A red-and-white clad crowd of 39,529 transformed Soldier Field with banners and streamers expressing ties to Polish clubs and players such as D.C. United coach Peter Nowak, who performed for the Chicago Fire after a successful career in Germany and Poland. And the Poles came within a few minutes of victory, the US tying the score, 1-1, on Carlos Bocanegra's 88th-minute header.
"The crowd was good if you were playing for Poland," said US coach Bruce Arena, preparing his team for a World Cup qualifier in Jamaica Aug. 18. "It was good practice for us, a good dry run. If we can get a point in Jamaica, we will be happy. If we play Poland in a qualifying game, I don't think we are going to play it here."
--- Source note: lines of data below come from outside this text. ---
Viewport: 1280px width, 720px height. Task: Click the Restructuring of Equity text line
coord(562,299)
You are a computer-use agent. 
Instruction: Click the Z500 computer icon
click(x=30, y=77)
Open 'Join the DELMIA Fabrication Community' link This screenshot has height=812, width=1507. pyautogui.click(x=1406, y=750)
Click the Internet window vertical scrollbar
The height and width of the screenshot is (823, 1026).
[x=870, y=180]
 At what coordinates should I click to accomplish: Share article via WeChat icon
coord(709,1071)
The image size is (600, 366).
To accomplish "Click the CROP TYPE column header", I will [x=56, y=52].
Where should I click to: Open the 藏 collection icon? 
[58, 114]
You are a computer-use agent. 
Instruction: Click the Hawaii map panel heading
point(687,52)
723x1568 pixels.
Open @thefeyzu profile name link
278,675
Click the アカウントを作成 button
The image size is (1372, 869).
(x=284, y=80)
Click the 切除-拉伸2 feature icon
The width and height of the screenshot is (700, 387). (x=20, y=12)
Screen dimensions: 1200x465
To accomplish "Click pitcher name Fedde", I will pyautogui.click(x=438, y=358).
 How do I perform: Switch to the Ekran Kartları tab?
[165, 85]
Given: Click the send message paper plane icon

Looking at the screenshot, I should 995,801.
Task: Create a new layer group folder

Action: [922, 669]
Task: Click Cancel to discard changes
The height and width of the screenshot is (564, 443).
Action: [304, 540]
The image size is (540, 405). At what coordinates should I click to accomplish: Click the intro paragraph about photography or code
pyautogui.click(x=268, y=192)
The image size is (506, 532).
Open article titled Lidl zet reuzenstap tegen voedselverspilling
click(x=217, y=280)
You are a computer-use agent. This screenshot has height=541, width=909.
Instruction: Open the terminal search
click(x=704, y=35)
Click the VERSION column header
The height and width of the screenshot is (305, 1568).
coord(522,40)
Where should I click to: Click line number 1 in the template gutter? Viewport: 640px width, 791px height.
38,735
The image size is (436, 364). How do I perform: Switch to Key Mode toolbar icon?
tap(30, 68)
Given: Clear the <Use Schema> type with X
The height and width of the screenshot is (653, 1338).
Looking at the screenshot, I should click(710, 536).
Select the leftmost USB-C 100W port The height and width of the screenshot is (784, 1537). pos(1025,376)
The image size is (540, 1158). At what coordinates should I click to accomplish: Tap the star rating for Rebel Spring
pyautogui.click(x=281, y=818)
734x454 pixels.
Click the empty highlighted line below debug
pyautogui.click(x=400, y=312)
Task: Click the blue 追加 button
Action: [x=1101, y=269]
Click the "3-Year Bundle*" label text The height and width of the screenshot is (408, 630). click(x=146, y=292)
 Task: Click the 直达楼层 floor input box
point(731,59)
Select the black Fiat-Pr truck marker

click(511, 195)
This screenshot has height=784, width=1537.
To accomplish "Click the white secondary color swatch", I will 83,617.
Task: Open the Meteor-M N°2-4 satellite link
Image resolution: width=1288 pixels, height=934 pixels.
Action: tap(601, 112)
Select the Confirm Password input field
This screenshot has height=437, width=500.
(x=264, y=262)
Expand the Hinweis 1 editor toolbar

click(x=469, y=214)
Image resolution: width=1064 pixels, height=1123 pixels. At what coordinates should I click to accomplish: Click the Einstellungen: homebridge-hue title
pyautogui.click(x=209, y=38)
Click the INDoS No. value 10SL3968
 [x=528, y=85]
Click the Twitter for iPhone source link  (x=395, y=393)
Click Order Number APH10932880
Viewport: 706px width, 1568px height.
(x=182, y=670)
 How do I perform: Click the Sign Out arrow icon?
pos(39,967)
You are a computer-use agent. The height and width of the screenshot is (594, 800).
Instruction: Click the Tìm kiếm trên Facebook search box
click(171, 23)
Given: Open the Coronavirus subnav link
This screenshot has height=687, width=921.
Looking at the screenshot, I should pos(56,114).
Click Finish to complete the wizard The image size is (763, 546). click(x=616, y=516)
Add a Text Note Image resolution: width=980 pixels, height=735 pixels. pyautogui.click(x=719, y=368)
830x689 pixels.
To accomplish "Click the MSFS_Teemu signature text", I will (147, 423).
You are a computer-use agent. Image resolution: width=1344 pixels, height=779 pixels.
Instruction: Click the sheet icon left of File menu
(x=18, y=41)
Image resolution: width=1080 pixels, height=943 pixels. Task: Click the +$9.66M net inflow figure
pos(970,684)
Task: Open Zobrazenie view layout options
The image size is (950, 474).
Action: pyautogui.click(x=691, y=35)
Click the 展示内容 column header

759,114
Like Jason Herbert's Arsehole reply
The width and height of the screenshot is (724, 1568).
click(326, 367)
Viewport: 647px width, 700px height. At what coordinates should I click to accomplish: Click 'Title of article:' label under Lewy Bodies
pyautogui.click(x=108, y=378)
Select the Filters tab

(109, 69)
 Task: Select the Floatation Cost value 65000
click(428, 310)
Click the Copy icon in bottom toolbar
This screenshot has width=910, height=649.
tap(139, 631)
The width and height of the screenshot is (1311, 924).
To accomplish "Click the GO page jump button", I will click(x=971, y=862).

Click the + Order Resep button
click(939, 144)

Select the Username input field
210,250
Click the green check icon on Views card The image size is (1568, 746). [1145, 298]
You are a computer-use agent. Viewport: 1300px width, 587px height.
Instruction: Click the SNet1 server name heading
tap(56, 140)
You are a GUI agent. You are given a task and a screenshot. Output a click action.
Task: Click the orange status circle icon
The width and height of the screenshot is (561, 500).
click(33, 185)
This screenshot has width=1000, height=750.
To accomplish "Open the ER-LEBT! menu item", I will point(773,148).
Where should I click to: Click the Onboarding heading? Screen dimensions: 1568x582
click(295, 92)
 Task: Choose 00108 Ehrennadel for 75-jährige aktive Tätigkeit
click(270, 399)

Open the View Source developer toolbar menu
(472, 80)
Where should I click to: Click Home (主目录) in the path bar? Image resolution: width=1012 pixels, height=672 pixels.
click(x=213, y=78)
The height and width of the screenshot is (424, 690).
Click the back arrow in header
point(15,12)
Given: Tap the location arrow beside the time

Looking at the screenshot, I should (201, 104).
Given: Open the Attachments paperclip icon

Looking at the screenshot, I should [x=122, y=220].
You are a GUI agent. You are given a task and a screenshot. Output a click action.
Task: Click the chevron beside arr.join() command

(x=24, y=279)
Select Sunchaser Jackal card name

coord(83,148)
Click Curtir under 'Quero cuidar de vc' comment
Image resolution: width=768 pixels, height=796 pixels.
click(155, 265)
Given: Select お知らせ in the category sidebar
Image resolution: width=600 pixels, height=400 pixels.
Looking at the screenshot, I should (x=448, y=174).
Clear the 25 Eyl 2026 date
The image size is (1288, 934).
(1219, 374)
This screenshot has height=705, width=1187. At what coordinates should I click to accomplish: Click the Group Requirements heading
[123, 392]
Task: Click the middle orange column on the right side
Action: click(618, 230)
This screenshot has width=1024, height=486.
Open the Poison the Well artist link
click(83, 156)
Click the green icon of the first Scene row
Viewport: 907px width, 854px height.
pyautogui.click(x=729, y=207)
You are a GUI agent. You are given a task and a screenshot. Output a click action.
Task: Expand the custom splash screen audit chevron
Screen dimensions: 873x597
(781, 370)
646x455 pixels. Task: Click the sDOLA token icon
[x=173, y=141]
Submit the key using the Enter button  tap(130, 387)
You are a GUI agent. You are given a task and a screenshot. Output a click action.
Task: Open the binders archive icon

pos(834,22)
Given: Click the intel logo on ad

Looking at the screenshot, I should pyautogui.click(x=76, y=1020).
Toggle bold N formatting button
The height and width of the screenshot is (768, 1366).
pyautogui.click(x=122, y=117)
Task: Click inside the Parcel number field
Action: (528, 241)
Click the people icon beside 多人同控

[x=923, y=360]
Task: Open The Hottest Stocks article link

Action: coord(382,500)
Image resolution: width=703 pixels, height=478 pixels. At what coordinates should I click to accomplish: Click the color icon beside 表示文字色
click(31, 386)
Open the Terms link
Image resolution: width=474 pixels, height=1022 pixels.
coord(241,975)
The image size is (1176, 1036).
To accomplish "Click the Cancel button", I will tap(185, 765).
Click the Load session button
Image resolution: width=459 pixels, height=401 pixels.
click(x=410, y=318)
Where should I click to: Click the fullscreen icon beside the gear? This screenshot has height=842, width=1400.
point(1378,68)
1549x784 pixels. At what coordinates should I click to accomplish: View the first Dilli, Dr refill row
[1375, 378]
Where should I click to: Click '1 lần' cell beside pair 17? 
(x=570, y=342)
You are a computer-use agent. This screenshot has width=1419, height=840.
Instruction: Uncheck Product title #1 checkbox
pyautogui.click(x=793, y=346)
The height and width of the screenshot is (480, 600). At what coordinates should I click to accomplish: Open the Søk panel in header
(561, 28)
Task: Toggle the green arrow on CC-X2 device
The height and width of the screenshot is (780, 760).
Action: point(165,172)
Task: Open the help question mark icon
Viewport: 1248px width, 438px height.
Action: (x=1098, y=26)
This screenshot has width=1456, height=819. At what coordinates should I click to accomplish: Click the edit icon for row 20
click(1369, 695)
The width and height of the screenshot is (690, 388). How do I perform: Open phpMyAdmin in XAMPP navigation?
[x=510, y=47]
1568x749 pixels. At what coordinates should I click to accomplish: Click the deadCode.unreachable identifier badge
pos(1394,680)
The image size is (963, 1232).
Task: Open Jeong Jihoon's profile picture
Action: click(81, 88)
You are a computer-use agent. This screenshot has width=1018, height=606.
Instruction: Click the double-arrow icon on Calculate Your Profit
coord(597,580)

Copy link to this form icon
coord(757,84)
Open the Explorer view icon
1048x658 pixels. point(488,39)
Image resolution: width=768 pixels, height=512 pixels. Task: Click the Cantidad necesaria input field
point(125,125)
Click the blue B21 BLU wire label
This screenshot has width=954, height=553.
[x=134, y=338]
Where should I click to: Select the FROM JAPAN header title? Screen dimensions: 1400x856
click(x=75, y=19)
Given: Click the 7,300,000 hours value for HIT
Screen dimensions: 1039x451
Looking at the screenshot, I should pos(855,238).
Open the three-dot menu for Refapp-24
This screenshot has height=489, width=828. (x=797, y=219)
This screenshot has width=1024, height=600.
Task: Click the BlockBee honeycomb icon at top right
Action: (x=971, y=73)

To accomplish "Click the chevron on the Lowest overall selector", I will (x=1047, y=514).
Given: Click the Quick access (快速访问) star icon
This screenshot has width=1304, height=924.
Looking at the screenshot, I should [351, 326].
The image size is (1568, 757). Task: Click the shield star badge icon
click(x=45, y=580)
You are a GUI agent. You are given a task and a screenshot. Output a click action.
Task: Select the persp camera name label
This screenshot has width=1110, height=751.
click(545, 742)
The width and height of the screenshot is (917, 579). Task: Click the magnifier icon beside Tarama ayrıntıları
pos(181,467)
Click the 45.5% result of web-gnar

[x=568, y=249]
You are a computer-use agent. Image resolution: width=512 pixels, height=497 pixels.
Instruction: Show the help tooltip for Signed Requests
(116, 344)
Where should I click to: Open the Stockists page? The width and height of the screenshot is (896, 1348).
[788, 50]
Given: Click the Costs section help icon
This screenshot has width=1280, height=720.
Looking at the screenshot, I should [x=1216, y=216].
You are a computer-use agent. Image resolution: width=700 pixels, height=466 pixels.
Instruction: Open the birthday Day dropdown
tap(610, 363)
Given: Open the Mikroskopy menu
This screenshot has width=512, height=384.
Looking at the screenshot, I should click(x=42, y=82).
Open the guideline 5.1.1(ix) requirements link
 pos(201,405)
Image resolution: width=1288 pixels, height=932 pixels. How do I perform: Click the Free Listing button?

Poland, playing in Chicago for the first time since a 1-0 win over the US in 1973, used five players making their international debut, and Piotr Wlodarczyk, who scored in the 76th minute, was playing in his second game.
Arena used two substitutes -- the MetroStars' Eddie Gaven and San Jose's Brian Mullan -- making their international debut, plus Brian Ching, playing his second game for the US.
The US set the tone for most of the game, but did not seem to have a sense of urgency until after falling behind. Brian McBride missed an 11th-minute penalty kick. And, despite the advances of DaMarcus Beasley and Landon Donovan, the US struggled to penetrate the heavily fortified Polish defense, led by goalkeeper Artur Boruc, who plays for Legia Warsaw.
Josh Wolff set up the penalty, breaking into the goal area and touching the ball past Boruc, then went down, the penalty awarded by Canadian referee Silvio Petrescu. McBride sent a low shot that Boruc saved by diving to his left, the shot not struck hard enough.
Donovan threatened on the right flank for most of the first half, slipping past tacklers with ease. And when the Poles backed off Donovan, he bounced a cross to Beasley at the far post, but Beasley nearly whiffed on the shot toward an open net in the 33d minute. Poland began to find some rhythm late in the half, and Sebastian Mila missed with a bicycle-kick attempt. The US threatened in the final seconds, but Boruc advanced out of the goal area and Jaroslaw Bieniuk cleared.
Beasley and Donovan began displaying their individual skills early in the second half, Beasley dancing through two opponents, then finding Donovan, whose low, left-footer deflected for a corner in the 59th minute. Ching replaced McBride in the 65th minute, and almost immediately set up Donovan, who found Wolff for a shot off the side of the net.
Poland capitalized on the failure by the US to clear two successive crosses by Martin Burkhardt, at age 20 the youngest Polish player. Burkhardt crossed from the left side, the first one backheeled weakly by Bocanegra to Michal Golinski, whose shot deflected back to Burkhardt. Tim Howard only slightly batted the second cross with his left hand, and Wlodarczyk reacted quickly, his shot trickling just inside the right post as Bobby Convey arrived too late.
But the US finished aggressively, despite having a team of little-used players, including Ching, Gaven, and Mullan. Bocanegra headed in a Donovan corner in the 88th minute, then Donovan sent Ching through, his shot saved by Boruc in the 90th minute.
"I told our team we can be at fault for not winning this game by two or three goals," Arena said, "because we didn't finish our chances. Overall, we played very well. The Polish team, with the exception of a couple of corner kicks, was not a threat going forward. The combination of chances between Donovan, Wolff, and McBride were enough to get us a win, so we need to be critical of that part of our game."